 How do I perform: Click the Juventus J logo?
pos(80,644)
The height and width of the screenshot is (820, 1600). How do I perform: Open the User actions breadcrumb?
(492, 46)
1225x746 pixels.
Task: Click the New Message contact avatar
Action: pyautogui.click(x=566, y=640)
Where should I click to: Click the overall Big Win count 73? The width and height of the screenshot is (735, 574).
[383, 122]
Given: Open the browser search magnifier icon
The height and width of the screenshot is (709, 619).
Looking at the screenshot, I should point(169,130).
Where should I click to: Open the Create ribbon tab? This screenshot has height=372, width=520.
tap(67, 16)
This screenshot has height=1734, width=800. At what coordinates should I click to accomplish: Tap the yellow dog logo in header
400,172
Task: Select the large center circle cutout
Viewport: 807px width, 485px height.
┄┄┄┄┄┄┄┄┄┄┄┄┄┄┄┄┄┄┄┄
• [WORK TO COMPLETE] In the answer, each line of the data must appear exactly as written.

• [YOUR RESPONSE]
 How do I perform: Click the Juventus J logo?
pos(80,644)
The height and width of the screenshot is (820, 1600). How do I perform: Open the User actions breadcrumb?
(492, 46)
1225x746 pixels.
Task: Click the New Message contact avatar
Action: pyautogui.click(x=566, y=640)
Where should I click to: Click the overall Big Win count 73? The width and height of the screenshot is (735, 574).
[383, 122]
Given: Open the browser search magnifier icon
The height and width of the screenshot is (709, 619).
Looking at the screenshot, I should point(169,130).
Where should I click to: Open the Create ribbon tab? This screenshot has height=372, width=520.
tap(67, 16)
This screenshot has height=1734, width=800. At what coordinates should I click to accomplish: Tap the yellow dog logo in header
400,172
Task: Select the large center circle cutout
Viewport: 807px width, 485px height.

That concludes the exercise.